Cold-pressed juices - should you be buying them?


Every where I look, the supermarket, the deli, the coffee shop  - cold-pressed juices are front and centre of the display, and they are expensive - $8 - $10 a bottle.  Should you be buying them? The marketing spin is that the cold press crushes and squeezes rather than damaging the nutrients through the heat and oxygen used by a standard juicer.  Sounds legit, right?  However the marketing hype has rushed ahead of the science.  Even if there are more nutrients, can our systems absorb them?  The average Australian diet already contains more than enough Vitamin C, and any excess just ends up down the toilet.  The way your gut absorbs nutrients depends on what else you are consuming.  For example, the extra virgin olive oil that you dress your salad with helps your uptake of some of the vitamins in your salad.

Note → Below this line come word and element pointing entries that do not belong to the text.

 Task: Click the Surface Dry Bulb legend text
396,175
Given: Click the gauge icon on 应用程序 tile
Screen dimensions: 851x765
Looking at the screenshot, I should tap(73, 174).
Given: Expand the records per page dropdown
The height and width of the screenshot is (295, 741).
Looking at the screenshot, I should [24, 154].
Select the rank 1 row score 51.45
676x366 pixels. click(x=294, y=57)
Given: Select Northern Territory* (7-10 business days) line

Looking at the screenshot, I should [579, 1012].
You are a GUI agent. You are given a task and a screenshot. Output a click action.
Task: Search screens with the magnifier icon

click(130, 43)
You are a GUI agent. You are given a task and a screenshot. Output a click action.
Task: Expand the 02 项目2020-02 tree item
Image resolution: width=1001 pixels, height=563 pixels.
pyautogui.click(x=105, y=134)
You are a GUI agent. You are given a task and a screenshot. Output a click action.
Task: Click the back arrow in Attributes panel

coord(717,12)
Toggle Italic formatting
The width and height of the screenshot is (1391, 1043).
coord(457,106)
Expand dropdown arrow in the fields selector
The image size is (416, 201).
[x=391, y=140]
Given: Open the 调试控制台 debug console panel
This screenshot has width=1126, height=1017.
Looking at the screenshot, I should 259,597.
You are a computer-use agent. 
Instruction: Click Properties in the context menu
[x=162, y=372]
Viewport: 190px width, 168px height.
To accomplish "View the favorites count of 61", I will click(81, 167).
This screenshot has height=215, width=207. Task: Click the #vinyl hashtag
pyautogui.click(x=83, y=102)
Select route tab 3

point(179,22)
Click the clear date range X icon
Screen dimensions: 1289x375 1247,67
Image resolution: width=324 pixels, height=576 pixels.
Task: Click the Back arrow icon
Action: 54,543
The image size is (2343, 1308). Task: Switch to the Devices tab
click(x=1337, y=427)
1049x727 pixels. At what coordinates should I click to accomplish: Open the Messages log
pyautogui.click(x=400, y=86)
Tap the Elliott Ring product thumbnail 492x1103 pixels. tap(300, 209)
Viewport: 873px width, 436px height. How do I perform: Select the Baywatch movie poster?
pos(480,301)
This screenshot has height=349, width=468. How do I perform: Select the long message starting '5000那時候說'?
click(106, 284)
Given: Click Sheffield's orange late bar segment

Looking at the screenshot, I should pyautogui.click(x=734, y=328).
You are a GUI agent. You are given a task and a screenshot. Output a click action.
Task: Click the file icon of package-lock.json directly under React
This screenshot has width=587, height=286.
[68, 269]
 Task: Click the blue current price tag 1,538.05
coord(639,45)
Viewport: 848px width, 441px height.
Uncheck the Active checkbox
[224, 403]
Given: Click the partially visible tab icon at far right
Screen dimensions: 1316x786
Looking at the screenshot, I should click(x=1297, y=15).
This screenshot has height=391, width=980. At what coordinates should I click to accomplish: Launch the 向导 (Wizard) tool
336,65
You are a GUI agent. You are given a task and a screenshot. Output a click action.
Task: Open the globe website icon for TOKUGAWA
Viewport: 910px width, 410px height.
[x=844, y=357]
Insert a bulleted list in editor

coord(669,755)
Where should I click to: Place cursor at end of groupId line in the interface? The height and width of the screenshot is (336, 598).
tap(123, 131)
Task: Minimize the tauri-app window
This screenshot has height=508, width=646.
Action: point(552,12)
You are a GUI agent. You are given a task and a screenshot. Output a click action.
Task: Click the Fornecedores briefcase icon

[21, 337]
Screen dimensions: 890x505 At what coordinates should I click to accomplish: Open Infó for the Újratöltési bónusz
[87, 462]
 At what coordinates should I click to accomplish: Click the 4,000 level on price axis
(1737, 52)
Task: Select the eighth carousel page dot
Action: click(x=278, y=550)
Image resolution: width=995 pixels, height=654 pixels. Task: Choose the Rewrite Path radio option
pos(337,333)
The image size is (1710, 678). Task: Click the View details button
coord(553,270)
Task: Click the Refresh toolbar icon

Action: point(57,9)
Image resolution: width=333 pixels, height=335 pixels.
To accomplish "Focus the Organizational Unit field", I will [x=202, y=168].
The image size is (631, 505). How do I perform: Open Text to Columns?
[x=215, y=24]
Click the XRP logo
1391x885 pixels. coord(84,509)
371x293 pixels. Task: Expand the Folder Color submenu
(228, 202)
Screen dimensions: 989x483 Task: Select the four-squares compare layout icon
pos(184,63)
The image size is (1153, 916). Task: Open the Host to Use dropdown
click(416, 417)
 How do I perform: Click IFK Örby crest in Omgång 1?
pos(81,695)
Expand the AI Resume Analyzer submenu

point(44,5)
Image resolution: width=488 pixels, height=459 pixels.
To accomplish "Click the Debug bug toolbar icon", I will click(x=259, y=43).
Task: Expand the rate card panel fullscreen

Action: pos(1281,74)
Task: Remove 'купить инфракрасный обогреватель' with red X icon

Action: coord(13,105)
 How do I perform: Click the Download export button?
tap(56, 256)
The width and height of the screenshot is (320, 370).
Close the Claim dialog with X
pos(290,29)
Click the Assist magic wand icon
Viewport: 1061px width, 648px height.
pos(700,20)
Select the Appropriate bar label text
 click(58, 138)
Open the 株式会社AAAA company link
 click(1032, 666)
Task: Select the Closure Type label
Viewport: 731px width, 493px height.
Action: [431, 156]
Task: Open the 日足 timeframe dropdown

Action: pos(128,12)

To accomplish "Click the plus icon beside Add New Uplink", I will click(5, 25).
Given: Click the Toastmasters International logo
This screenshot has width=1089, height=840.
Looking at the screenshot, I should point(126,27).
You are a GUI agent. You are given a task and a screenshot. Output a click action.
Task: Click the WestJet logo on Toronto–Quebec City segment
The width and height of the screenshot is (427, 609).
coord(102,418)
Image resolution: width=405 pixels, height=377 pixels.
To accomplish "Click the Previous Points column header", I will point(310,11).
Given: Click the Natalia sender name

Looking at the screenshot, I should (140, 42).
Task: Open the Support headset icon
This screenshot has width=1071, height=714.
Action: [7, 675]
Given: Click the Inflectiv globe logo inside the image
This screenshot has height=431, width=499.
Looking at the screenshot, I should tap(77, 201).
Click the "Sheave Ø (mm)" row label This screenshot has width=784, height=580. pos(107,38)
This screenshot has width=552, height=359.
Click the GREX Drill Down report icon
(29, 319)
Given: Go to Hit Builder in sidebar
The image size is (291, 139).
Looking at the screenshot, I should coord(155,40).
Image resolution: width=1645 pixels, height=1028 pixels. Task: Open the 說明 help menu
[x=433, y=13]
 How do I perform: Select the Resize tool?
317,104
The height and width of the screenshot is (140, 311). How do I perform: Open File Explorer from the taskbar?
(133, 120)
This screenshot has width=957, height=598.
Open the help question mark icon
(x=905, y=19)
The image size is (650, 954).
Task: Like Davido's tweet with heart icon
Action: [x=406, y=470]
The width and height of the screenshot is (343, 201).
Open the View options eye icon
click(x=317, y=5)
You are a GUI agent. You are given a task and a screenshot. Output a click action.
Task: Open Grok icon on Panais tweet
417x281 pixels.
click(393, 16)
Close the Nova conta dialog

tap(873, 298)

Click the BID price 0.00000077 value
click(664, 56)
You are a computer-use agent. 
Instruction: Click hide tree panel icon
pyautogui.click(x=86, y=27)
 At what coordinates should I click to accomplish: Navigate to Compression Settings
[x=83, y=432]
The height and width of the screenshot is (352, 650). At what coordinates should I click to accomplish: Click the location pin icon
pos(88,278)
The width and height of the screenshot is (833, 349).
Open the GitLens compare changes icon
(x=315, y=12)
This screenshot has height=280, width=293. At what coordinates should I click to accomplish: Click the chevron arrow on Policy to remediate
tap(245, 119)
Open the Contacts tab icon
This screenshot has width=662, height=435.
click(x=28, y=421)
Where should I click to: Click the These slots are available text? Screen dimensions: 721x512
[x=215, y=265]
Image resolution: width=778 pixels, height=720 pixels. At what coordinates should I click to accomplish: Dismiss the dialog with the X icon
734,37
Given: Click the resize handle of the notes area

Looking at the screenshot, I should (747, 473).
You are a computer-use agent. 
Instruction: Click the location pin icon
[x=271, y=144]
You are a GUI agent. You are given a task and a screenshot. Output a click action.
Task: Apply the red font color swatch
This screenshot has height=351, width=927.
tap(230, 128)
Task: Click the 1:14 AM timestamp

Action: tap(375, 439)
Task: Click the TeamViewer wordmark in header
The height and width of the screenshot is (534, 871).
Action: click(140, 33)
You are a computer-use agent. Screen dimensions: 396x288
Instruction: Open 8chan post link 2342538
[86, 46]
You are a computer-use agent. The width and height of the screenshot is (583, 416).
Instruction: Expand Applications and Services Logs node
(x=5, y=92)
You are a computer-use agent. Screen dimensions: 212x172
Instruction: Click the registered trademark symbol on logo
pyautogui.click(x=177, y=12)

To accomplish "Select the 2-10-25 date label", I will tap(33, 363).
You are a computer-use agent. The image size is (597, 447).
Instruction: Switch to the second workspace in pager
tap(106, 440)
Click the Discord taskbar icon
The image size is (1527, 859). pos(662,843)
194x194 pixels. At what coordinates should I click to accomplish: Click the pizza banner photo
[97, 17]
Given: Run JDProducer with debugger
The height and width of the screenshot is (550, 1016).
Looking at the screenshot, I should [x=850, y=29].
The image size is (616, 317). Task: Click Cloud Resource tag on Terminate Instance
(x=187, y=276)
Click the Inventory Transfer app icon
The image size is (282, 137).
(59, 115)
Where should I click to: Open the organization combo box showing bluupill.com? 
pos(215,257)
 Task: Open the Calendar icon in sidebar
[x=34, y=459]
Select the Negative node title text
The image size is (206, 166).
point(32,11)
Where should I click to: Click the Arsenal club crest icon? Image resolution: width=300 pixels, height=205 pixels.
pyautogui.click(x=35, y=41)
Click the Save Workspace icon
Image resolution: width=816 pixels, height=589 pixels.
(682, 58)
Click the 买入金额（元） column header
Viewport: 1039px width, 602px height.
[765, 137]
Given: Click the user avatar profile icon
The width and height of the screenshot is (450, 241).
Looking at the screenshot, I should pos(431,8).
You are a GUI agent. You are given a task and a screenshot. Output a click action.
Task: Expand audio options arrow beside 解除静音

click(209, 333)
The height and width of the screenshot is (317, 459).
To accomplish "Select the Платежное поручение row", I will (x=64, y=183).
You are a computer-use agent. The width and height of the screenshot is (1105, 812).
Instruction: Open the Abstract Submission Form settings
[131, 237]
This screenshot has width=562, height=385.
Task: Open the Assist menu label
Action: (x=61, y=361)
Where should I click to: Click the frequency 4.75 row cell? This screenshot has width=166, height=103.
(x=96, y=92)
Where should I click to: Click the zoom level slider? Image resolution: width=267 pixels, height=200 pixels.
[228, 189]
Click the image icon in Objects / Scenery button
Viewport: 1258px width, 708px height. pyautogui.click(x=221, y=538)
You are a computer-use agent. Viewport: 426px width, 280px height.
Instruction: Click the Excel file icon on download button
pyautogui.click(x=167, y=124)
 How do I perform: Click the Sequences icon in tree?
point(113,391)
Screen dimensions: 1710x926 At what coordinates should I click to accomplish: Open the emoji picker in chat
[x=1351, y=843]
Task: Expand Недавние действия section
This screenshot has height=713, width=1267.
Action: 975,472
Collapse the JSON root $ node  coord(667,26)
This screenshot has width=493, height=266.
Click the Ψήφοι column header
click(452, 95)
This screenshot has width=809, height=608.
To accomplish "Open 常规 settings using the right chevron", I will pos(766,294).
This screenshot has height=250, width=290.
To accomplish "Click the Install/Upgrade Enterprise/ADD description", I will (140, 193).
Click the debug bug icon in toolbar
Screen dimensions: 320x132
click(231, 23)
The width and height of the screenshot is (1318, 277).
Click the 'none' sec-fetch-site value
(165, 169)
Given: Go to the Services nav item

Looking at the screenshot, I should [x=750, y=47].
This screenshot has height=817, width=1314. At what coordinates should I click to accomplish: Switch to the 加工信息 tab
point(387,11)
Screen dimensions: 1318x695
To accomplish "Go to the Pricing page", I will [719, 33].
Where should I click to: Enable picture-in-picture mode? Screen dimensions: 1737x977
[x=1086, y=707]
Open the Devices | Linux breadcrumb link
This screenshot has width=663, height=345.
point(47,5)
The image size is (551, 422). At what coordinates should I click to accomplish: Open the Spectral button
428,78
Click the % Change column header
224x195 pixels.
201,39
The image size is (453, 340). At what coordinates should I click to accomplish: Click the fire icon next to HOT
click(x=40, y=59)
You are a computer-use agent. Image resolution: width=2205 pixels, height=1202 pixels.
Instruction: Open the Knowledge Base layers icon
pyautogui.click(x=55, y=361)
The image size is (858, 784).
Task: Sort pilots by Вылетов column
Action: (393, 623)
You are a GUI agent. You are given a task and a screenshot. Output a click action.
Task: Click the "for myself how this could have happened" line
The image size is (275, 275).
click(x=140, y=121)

Chewing your food, rather than drinking it signals to your brain that you are getting full, it's easy to miss the satiety cues when drinking your calories.

All that said, the typical Australian diet does fall really short on getting in at least 5 serves of veggies every day.  Drink cold-pressed juices if you enjoy them and can afford them, but be sceptical about the claims on the bottle.  So you don't end up with a meal's worth of calories make sure they contain no more than one fruit and the rest is vegetable content.  Some of the juices for sale contain 88% fruit juice which is a significant source of sugar and calories.

I like to make my own green juice if I've not been getting enough veggies.  I use the thermomix so I can retain the fibre - here's my recipe.

green juice cold-pressed

green juice cold-pressed

Green Juice






  • 250ml coconut water, water or chilled green tea
  • 1 apple
  • 2 cucumbers
  • 2 celery stalks
  • thick slice of lemon
  • 2 large handfuls of baby spinach or kale


  1. Put all the ingredients in a high speed blender like a thermomix or vitamix. Process for one minute. Enjoy straight away.